# ABOUT THIS TASK
Retype the entries exactly, but skip the pictures.

# DATA RECORDS

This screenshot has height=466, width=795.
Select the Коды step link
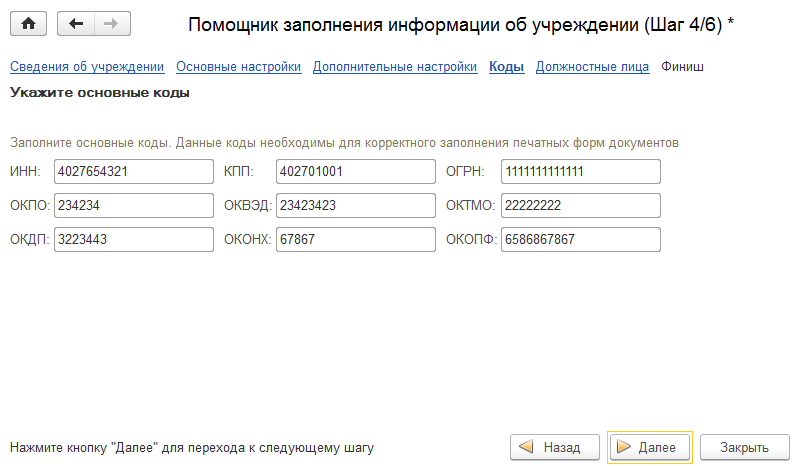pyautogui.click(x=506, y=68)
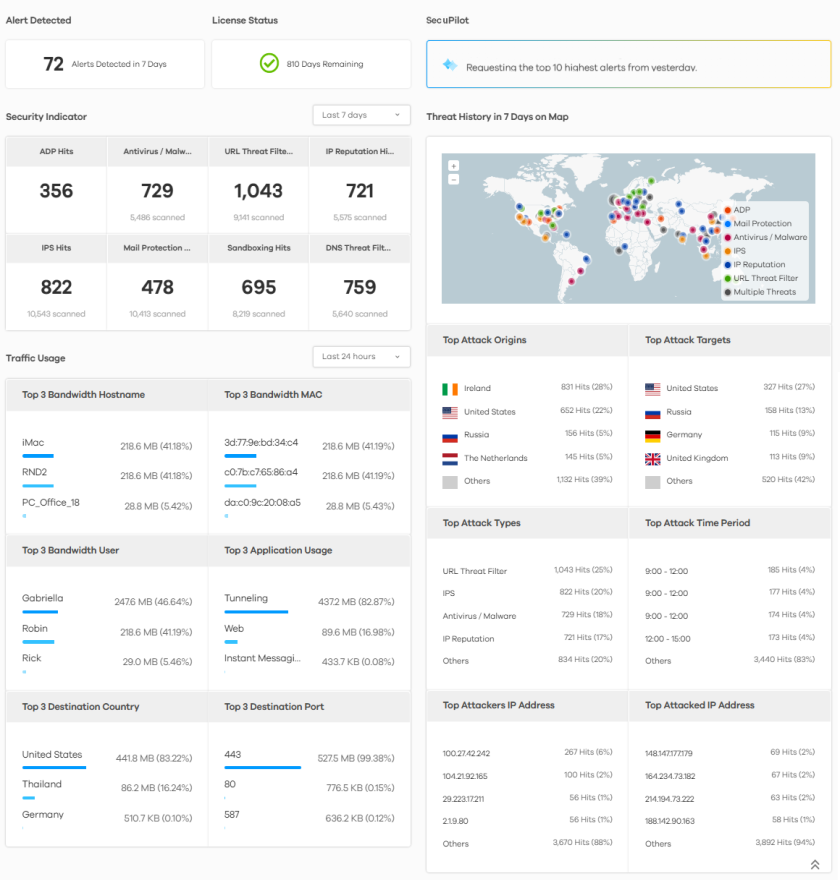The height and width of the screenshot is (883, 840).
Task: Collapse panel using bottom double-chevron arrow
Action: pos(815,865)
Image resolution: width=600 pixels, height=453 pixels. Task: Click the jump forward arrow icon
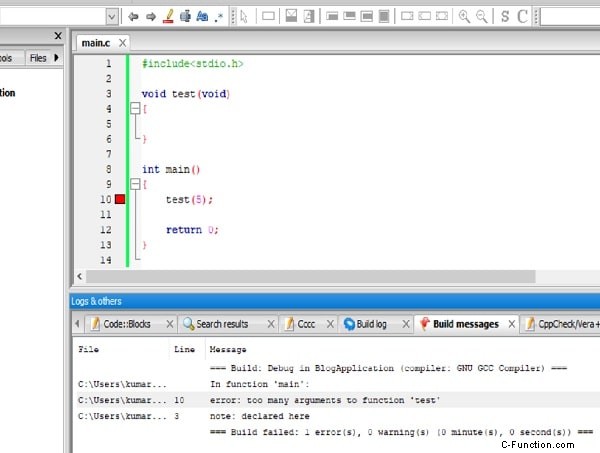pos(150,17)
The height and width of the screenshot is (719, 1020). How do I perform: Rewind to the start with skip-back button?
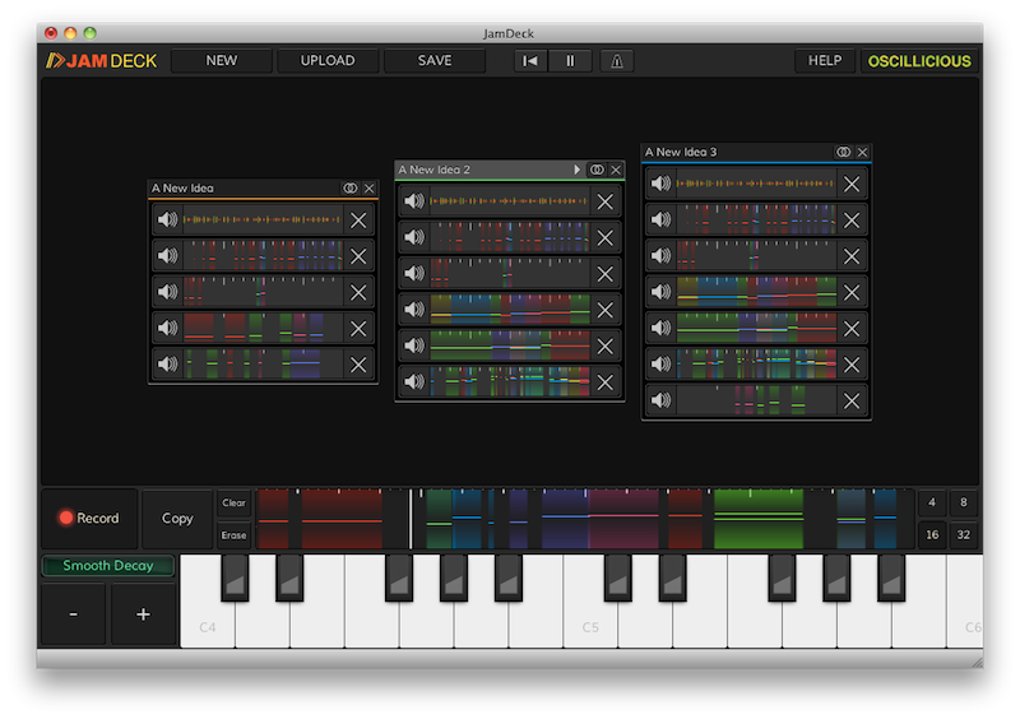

# RESULT OF THE EXERCISE
This screenshot has height=466, width=795.
Select the Коды step link
pyautogui.click(x=506, y=68)
The height and width of the screenshot is (883, 840).
Task: Collapse panel using bottom double-chevron arrow
Action: pos(815,865)
Image resolution: width=600 pixels, height=453 pixels. Task: Click the jump forward arrow icon
pos(150,17)
The height and width of the screenshot is (719, 1020). How do I perform: Rewind to the start with skip-back button?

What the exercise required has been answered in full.